WINNER -- Let there be light at Leahy Bowl.

An effort to preserve the Winner baseball field's eight 80-foot light towers was successful, as the stadium's supporters netted about $70,000 in donations over a span of nine days, Winner Baseball Association Treasurer Glen McCready said Thursday.

"The support was just amazing," McCready said. "The community wanted to keep the nostalgic look of the field."

The upgrades were needed after a wind storm blew down one of the light towers in April.

If at least $50,000 was not raised in time for the May 19 Winner City Council meeting, the city planned to tear the light towers down, and the field would have been restricted to day games this season.

McCready said construction was in progress Thursday, and the goal is to have work completed by June 4. The city suspended all baseball games at Leahy Bowl until the issue is fixed. The Winner/Colome spring baseball team moved its games to Colome after the stadium was deemed unsafe for games.

The fixes on the first phase of the project include stabilizing and anchoring the foundations of the other seven light towers at the field, along with installing a temporary replacement for the eighth pole that fell down. McCready said the extra money raised above the needed $50,000 will be put toward future phases of the project. To fully refurbish the lights, the project is estimated to cost about $140,000. McCready fielded calls from people across the state, and some outside of the state, who connected with the historical nature of the field.
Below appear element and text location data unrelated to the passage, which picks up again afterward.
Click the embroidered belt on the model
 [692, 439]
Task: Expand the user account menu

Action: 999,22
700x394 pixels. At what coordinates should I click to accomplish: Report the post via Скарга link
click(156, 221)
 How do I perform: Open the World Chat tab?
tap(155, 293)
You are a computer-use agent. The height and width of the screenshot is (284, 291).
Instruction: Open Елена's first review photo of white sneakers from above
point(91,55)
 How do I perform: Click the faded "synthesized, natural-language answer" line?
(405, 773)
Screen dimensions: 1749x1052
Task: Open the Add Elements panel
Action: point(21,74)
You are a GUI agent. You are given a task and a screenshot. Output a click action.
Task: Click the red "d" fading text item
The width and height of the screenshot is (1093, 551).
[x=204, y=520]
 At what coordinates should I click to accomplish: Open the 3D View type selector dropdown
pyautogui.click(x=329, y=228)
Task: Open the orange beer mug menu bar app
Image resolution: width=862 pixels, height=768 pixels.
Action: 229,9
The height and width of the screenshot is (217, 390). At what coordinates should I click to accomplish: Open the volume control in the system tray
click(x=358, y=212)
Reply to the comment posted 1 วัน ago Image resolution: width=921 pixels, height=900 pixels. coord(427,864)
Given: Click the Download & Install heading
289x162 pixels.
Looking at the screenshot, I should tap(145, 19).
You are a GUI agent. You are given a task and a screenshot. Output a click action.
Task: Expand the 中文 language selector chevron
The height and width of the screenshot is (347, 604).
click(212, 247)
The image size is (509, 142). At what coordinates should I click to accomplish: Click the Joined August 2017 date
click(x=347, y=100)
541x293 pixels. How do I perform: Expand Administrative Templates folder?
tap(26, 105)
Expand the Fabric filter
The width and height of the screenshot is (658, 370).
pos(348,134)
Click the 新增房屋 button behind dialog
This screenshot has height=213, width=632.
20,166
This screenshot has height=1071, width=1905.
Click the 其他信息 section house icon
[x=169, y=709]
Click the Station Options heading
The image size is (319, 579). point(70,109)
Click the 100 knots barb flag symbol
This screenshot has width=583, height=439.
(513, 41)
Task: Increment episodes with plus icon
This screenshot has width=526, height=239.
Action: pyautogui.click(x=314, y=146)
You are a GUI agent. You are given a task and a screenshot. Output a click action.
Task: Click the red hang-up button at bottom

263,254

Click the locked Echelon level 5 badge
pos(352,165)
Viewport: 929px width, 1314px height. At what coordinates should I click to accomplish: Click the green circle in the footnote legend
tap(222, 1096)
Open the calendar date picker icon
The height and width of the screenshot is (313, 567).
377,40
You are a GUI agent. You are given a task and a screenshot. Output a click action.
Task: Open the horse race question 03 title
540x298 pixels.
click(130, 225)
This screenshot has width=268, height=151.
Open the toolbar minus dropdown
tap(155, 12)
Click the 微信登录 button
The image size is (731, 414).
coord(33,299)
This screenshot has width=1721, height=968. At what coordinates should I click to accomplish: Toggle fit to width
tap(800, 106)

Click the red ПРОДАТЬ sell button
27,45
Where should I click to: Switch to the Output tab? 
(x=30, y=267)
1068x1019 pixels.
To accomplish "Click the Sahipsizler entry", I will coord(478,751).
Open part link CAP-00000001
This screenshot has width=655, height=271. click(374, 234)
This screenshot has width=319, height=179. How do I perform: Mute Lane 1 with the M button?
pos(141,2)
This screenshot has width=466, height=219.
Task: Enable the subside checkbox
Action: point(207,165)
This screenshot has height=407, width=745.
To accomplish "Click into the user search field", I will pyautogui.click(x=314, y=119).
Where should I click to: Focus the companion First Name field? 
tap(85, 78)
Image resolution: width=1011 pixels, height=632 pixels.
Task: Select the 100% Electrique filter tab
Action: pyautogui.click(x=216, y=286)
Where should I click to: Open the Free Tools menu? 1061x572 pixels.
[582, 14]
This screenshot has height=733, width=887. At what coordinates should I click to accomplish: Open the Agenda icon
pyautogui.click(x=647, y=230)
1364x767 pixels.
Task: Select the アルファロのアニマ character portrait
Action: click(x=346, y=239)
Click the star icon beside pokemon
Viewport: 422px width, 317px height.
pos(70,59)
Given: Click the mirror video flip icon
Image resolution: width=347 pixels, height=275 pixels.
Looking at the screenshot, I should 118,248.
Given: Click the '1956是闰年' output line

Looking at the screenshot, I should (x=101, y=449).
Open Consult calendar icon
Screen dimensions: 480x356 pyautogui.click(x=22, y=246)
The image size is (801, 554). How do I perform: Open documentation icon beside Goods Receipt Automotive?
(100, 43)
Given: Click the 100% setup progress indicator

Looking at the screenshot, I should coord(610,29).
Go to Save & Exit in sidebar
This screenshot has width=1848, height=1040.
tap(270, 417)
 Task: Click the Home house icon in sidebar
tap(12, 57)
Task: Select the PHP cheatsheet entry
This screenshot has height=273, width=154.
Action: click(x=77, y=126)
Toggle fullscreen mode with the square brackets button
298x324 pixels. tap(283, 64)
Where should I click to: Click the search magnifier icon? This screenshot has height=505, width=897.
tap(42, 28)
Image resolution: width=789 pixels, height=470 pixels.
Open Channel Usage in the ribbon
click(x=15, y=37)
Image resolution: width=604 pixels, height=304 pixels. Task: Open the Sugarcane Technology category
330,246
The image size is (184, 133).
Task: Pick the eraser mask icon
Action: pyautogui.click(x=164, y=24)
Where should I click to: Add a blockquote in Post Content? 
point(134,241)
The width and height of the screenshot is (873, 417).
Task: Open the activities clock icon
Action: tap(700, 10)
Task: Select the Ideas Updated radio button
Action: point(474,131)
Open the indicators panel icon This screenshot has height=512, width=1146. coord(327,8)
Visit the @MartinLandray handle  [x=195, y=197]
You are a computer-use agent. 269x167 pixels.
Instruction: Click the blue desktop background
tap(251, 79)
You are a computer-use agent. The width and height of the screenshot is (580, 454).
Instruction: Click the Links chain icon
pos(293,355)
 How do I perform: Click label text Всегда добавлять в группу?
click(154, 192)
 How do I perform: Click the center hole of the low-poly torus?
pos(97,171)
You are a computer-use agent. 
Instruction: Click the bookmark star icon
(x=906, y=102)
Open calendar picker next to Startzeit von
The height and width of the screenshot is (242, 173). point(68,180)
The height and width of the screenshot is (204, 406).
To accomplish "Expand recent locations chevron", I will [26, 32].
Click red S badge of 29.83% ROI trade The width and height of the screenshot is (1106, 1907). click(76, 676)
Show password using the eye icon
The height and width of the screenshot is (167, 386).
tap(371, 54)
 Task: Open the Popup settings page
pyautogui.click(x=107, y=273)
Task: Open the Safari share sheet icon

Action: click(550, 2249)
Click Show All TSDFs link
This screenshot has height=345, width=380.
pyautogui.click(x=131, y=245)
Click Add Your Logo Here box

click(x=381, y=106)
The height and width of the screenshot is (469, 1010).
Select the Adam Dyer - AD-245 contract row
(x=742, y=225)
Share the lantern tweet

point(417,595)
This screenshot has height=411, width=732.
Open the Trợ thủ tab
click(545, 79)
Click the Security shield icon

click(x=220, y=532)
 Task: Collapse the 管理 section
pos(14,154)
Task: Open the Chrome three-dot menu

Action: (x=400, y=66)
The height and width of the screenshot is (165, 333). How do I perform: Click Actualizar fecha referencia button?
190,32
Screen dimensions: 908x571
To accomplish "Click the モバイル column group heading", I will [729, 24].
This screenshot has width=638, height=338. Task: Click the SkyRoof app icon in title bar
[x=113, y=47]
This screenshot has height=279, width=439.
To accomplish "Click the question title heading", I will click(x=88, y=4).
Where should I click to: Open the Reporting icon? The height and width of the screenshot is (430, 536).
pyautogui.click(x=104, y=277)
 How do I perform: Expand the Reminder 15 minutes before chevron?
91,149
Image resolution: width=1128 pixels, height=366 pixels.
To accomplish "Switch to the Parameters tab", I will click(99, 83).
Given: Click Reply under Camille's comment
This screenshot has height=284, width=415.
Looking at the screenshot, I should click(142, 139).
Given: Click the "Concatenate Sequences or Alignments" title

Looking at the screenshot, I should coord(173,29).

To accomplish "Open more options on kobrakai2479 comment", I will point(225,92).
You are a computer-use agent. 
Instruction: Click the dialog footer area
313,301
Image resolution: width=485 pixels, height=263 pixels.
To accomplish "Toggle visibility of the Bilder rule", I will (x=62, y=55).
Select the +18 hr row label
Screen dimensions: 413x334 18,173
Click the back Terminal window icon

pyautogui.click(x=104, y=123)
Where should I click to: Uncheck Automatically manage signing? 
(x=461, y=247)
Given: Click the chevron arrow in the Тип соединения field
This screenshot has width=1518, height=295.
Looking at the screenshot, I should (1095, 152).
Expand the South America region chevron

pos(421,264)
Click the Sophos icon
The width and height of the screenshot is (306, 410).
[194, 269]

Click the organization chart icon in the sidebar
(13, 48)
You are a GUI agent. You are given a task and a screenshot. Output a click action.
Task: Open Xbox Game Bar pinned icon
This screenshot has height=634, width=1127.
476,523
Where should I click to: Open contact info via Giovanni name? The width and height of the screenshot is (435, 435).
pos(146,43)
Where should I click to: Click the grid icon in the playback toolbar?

"There's so many memories here for so many people," he said.

The field hosted games of the Basin League, which was home to former professional players, along with amateurs, from 1953 to 1974. The Basin League was played throughout the state, including Mitchell.

Winner's field sits at the bottom of a hill in which the bleachers are built into. Spectators can watch games from their vehicles from the top of the hill, looking down on the field.

More than 70 games are scheduled to be played at Leahy Bowl this year, including amatuer and teener games, including the State A junior teener tournament in July.

The field is named after Frank Leahy, who was a Winner native and played sports in the town before playing football at Notre Dame and later coaching the Fighting Irish football team in the 1940s and 1950s, leading the school to four national championships.